■ EXERCISE INSTRUCTIONS
Rewrite the lines below as a JSON list of strings, one string per line, leaving out blank lines.

─── ROWS ───

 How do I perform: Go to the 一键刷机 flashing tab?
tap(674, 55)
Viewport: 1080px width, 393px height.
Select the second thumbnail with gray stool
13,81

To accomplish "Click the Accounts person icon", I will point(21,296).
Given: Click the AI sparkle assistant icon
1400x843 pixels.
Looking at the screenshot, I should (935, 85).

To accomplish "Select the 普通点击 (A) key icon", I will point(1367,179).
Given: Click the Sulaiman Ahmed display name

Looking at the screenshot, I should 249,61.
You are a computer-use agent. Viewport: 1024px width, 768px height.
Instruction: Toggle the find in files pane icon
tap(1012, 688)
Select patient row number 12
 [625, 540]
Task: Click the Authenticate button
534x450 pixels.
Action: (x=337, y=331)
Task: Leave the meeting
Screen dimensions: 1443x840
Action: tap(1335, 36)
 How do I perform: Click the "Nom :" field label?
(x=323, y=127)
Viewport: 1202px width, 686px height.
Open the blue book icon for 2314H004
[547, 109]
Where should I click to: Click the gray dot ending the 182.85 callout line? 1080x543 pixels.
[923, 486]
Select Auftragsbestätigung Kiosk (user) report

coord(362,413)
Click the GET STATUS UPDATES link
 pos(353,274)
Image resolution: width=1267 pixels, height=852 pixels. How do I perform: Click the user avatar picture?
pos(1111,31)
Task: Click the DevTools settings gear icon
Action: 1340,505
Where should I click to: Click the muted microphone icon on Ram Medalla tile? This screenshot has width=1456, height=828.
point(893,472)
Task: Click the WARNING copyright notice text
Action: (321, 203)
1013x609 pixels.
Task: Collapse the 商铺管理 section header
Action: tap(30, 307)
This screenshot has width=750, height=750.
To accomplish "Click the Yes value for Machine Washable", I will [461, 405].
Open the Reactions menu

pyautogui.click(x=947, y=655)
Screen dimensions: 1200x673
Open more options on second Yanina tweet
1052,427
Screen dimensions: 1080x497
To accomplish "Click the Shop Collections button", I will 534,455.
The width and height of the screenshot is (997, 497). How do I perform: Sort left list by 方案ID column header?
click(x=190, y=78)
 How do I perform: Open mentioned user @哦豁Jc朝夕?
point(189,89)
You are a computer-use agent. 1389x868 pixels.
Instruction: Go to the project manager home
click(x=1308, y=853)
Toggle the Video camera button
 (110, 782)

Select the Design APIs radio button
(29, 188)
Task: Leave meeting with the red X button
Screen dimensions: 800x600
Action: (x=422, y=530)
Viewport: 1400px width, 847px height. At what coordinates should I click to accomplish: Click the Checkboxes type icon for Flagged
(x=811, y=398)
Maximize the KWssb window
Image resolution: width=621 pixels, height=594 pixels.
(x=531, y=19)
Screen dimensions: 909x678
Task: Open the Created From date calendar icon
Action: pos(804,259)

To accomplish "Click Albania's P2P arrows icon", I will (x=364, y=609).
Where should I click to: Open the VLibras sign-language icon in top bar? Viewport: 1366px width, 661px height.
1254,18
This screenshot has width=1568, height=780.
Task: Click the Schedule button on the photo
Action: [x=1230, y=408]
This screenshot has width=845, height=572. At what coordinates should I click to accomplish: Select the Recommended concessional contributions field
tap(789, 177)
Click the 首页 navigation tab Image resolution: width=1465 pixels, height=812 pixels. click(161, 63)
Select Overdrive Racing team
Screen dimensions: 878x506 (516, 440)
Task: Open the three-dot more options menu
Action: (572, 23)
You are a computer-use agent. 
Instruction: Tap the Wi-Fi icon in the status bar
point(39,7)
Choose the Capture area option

───

■ ANSWER BELOW
[
  " How do I perform: Go to the 一键刷机 flashing tab?",
  "tap(674, 55)",
  "Viewport: 1080px width, 393px height.",
  "Select the second thumbnail with gray stool",
  "13,81",
  "To accomplish \"Click the Accounts person icon\", I will point(21,296).",
  "Given: Click the AI sparkle assistant icon",
  "1400x843 pixels.",
  "Looking at the screenshot, I should (935, 85).",
  "To accomplish \"Select the 普通点击 (A) key icon\", I will point(1367,179).",
  "Given: Click the Sulaiman Ahmed display name",
  "Looking at the screenshot, I should 249,61.",
  "You are a computer-use agent. Viewport: 1024px width, 768px height.",
  "Instruction: Toggle the find in files pane icon",
  "tap(1012, 688)",
  "Select patient row number 12",
  " [625, 540]",
  "Task: Click the Authenticate button",
  "534x450 pixels.",
  "Action: (x=337, y=331)",
  "Task: Leave the meeting",
  "Screen dimensions: 1443x840",
  "Action: tap(1335, 36)",
  " How do I perform: Click the \"Nom :\" field label?",
  "(x=323, y=127)",
  "Viewport: 1202px width, 686px height.",
  "Open the blue book icon for 2314H004",
  "[547, 109]",
  "Where should I click to: Click the gray dot ending the 182.85 callout line? 1080x543 pixels.",
  "[923, 486]",
  "Select Auftragsbestätigung Kiosk (user) report",
  "coord(362,413)",
  "Click the GET STATUS UPDATES link",
  " pos(353,274)",
  "Image resolution: width=1267 pixels, height=852 pixels. How do I perform: Click the user avatar picture?",
  "pos(1111,31)",
  "Task: Click the DevTools settings gear icon",
  "Action: 1340,505",
  "Where should I click to: Click the muted microphone icon on Ram Medalla tile? This screenshot has width=1456, height=828.",
  "point(893,472)",
  "Task: Click the WARNING copyright notice text",
  "Action: (321, 203)",
  "1013x609 pixels.",
  "Task: Collapse the 商铺管理 section header",
  "Action: tap(30, 307)",
  "This screenshot has width=750, height=750.",
  "To accomplish \"Click the Yes value for Machine Washable\", I will [461, 405].",
  "Open the Reactions menu",
  "pyautogui.click(x=947, y=655)",
  "Screen dimensions: 1200x673",
  "Open more options on second Yanina tweet",
  "1052,427",
  "Screen dimensions: 1080x497",
  "To accomplish \"Click the Shop Collections button\", I will 534,455.",
  "The width and height of the screenshot is (997, 497). How do I perform: Sort left list by 方案ID column header?",
  "click(x=190, y=78)",
  " How do I perform: Open mentioned user @哦豁Jc朝夕?",
  "point(189,89)",
  "You are a computer-use agent. 1389x868 pixels.",
  "Instruction: Go to the project manager home",
  "click(x=1308, y=853)",
  "Toggle the Video camera button",
  " (110, 782)",
  "Select the Design APIs radio button",
  "(29, 188)",
  "Task: Leave meeting with the red X button",
  "Screen dimensions: 800x600",
  "Action: (x=422, y=530)",
  "Viewport: 1400px width, 847px height. At what coordinates should I click to accomplish: Click the Checkboxes type icon for Flagged",
  "(x=811, y=398)",
  "Maximize the KWssb window",
  "Image resolution: width=621 pixels, height=594 pixels.",
  "(x=531, y=19)",
  "Screen dimensions: 909x678",
  "Task: Open the Created From date calendar icon",
  "Action: pos(804,259)",
  "To accomplish \"Click Albania's P2P arrows icon\", I will (x=364, y=609).",
  "Where should I click to: Open the VLibras sign-language icon in top bar? Viewport: 1366px width, 661px height.",
  "1254,18",
  "This screenshot has width=1568, height=780.",
  "Task: Click the Schedule button on the photo",
  "Action: [x=1230, y=408]",
  "This screenshot has width=845, height=572. At what coordinates should I click to accomplish: Select the Recommended concessional contributions field",
  "tap(789, 177)",
  "Click the 首页 navigation tab Image resolution: width=1465 pixels, height=812 pixels. click(161, 63)",
  "Select Overdrive Racing team",
  "Screen dimensions: 878x506 (516, 440)",
  "Task: Open the three-dot more options menu",
  "Action: (572, 23)",
  "You are a computer-use agent. ",
  "Instruction: Tap the Wi-Fi icon in the status bar",
  "point(39,7)",
  "Choose the Capture area option"
]